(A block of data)
>> Begin

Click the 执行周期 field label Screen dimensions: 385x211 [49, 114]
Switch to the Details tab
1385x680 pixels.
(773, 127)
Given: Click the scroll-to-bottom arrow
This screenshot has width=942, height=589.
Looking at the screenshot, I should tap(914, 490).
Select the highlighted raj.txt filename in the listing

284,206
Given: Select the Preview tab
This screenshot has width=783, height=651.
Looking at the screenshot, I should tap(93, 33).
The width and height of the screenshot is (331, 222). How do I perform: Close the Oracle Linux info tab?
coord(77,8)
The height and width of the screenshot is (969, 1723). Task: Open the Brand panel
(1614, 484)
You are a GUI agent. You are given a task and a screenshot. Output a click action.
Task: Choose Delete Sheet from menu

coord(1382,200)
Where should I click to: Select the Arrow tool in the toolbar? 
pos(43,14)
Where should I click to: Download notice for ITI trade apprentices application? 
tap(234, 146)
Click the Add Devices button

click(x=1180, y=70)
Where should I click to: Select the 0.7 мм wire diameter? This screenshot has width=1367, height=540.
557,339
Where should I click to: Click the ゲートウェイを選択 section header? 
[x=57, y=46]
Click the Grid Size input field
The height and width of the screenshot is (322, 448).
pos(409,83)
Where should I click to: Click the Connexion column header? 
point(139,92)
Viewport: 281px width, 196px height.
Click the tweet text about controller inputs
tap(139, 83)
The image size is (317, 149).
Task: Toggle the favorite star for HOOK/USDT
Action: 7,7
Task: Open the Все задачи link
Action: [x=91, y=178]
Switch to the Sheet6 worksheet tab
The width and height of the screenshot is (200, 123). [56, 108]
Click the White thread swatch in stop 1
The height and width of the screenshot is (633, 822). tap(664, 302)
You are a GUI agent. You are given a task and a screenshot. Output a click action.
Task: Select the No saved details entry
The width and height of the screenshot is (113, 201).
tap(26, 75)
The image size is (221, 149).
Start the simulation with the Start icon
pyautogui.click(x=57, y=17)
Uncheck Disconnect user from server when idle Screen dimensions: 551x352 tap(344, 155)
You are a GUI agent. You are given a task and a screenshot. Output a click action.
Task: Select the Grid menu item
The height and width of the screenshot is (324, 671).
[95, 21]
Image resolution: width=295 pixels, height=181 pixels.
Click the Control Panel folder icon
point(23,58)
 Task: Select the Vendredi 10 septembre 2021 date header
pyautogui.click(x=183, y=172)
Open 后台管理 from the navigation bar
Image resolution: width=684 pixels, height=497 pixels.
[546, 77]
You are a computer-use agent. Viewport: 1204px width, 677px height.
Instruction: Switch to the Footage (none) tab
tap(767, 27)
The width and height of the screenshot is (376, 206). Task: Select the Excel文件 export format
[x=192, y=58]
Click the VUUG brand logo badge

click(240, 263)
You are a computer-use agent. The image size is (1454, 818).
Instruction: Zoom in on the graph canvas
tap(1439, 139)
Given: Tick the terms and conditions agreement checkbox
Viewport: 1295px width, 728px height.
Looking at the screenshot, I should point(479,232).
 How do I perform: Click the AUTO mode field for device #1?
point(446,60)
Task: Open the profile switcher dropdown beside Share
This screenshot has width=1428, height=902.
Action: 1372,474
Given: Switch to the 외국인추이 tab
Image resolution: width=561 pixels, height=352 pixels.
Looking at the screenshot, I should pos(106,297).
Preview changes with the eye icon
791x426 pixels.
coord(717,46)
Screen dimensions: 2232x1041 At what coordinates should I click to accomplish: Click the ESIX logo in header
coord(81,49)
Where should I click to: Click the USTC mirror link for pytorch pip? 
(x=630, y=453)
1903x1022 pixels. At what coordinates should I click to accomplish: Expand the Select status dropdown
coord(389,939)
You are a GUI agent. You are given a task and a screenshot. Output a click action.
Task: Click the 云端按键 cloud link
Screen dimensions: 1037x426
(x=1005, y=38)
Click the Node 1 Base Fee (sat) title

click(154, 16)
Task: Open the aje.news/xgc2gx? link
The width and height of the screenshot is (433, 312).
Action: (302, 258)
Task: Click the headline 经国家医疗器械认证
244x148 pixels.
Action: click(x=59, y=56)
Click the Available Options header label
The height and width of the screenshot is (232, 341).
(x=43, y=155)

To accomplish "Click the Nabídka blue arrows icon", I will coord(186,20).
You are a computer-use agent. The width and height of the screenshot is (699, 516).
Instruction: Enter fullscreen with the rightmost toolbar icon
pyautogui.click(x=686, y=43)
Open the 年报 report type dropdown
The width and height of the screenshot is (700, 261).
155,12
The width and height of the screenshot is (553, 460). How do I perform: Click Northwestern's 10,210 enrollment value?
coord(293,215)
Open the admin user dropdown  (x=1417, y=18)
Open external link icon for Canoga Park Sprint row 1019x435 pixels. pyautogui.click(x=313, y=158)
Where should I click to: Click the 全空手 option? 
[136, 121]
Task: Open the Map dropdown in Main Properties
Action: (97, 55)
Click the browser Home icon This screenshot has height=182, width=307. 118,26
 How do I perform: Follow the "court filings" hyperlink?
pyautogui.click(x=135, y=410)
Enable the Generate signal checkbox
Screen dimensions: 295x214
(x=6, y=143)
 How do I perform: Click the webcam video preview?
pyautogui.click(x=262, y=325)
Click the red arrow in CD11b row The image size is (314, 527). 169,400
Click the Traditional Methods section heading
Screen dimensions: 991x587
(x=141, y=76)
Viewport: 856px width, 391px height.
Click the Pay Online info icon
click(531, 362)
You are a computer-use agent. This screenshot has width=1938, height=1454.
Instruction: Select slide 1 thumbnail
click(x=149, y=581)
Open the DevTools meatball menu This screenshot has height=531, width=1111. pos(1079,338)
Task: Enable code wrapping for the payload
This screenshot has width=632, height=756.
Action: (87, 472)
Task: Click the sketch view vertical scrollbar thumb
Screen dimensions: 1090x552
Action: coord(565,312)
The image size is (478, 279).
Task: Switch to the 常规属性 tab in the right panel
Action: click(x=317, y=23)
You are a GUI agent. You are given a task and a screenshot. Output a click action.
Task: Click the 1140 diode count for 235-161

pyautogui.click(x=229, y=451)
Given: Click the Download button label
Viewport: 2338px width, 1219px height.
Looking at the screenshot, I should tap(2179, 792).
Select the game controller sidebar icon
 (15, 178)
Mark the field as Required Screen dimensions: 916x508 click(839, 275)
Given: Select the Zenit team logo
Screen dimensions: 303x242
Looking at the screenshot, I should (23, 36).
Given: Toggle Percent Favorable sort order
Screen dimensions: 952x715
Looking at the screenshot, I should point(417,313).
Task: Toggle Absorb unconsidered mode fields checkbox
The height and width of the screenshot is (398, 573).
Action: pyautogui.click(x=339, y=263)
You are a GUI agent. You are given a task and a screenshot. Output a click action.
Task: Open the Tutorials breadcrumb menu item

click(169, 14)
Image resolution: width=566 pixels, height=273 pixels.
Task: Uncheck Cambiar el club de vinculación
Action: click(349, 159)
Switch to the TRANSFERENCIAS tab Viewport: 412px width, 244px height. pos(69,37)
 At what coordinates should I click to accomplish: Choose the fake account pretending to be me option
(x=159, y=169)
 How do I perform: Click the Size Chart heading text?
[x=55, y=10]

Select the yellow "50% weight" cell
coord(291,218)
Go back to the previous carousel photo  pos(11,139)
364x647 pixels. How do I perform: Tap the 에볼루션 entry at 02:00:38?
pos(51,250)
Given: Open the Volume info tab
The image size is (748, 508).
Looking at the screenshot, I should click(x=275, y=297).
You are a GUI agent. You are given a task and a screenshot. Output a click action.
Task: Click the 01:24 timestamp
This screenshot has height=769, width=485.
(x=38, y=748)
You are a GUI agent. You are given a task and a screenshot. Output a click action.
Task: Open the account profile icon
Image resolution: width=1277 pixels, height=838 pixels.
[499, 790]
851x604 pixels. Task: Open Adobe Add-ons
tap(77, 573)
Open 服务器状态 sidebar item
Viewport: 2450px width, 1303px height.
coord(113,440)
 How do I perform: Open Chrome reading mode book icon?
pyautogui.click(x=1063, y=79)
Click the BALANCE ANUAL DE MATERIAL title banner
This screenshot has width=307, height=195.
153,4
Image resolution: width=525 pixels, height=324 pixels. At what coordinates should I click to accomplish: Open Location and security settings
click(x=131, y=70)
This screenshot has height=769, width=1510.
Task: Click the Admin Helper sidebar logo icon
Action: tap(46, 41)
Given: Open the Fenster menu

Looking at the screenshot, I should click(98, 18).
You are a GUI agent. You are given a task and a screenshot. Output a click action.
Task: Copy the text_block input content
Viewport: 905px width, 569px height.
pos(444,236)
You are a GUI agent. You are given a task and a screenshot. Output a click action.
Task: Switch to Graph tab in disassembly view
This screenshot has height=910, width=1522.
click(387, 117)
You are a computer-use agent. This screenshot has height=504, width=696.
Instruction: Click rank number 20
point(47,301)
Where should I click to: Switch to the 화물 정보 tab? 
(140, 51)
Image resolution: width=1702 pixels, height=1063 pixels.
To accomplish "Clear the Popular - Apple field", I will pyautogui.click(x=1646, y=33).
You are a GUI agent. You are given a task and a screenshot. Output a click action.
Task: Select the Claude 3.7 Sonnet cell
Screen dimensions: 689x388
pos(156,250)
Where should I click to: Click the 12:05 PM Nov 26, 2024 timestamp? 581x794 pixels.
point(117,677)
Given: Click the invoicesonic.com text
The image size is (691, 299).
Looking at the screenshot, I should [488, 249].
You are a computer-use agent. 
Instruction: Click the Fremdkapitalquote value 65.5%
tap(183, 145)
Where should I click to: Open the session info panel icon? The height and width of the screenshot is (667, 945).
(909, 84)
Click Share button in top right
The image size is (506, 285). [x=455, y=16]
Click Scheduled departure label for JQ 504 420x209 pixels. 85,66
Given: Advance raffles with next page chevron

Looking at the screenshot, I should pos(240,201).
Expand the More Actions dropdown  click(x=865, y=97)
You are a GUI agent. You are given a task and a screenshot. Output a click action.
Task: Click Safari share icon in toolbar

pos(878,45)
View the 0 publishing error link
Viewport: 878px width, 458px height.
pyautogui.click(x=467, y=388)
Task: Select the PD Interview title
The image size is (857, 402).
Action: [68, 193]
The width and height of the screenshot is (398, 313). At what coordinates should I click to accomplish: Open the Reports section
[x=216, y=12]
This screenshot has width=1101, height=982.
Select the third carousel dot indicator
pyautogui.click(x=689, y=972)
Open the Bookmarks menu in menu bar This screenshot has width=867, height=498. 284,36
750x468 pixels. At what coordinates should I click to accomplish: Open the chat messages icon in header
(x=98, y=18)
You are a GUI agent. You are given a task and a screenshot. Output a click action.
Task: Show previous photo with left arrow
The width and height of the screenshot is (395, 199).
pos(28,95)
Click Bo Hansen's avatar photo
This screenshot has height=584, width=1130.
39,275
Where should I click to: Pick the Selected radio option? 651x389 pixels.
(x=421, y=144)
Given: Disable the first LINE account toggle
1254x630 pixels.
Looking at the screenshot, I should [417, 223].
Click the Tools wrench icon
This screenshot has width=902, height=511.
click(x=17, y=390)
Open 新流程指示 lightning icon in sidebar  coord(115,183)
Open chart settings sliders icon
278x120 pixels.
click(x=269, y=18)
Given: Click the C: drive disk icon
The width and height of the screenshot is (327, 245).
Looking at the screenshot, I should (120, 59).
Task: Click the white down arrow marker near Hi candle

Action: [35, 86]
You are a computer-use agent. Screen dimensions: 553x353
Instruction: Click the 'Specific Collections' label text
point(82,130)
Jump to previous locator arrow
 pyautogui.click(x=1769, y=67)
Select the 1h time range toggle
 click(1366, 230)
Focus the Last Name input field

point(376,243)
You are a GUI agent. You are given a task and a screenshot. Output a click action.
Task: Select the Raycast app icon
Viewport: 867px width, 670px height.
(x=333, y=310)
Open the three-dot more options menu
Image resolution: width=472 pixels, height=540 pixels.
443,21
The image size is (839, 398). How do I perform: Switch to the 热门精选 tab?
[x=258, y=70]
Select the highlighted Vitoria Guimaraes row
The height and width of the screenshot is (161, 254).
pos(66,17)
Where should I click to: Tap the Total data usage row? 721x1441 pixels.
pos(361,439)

>> End

• **EXERCISE AIM**
Copy the rows above word for word, starting at the line with "Given: Open the Fenster menu" and ending with the line with "will pyautogui.click(x=1646, y=33).", both of those lines included.

• **CORRECT OUTPUT**
Given: Open the Fenster menu

Looking at the screenshot, I should click(98, 18).
You are a GUI agent. You are given a task and a screenshot. Output a click action.
Task: Copy the text_block input content
Viewport: 905px width, 569px height.
pos(444,236)
You are a GUI agent. You are given a task and a screenshot. Output a click action.
Task: Switch to Graph tab in disassembly view
This screenshot has height=910, width=1522.
click(387, 117)
You are a computer-use agent. This screenshot has height=504, width=696.
Instruction: Click rank number 20
point(47,301)
Where should I click to: Switch to the 화물 정보 tab? 
(140, 51)
Image resolution: width=1702 pixels, height=1063 pixels.
To accomplish "Clear the Popular - Apple field", I will pyautogui.click(x=1646, y=33).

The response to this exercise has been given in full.